The problem: Return only the stretch of the material below that begins with the line containing "You are a computer-use agent." and ends with the line containing "This screenshot has height=598, width=741.", exactly; both of those lines belong to it.

Recorded information:
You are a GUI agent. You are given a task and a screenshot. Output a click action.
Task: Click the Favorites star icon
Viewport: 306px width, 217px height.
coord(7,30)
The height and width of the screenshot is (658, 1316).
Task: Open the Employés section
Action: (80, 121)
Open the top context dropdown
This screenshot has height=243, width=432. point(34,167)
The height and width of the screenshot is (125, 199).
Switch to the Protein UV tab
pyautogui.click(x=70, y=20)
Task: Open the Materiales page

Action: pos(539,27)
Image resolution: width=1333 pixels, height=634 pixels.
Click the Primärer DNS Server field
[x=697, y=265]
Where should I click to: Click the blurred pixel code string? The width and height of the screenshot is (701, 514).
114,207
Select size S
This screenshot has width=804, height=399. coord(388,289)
==
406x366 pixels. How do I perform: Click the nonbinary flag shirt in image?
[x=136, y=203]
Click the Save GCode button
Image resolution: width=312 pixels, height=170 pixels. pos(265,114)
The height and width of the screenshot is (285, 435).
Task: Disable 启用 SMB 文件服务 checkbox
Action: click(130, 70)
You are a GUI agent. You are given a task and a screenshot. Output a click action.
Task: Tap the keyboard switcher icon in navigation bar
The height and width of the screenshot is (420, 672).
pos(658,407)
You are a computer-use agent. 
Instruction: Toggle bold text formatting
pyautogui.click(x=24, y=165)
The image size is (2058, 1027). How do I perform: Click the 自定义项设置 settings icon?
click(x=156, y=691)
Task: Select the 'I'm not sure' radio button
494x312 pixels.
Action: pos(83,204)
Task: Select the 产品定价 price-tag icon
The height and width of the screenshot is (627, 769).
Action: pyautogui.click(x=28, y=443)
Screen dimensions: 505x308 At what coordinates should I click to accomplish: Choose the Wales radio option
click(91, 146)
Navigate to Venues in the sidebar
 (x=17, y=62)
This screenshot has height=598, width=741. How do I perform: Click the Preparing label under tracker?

Response to the exercise:
You are a computer-use agent. 
Instruction: Toggle bold text formatting
pyautogui.click(x=24, y=165)
The image size is (2058, 1027). How do I perform: Click the 自定义项设置 settings icon?
click(x=156, y=691)
Task: Select the 'I'm not sure' radio button
494x312 pixels.
Action: pos(83,204)
Task: Select the 产品定价 price-tag icon
The height and width of the screenshot is (627, 769).
Action: pyautogui.click(x=28, y=443)
Screen dimensions: 505x308 At what coordinates should I click to accomplish: Choose the Wales radio option
click(91, 146)
Navigate to Venues in the sidebar
 (x=17, y=62)
This screenshot has height=598, width=741. How do I perform: Click the Preparing label under tracker?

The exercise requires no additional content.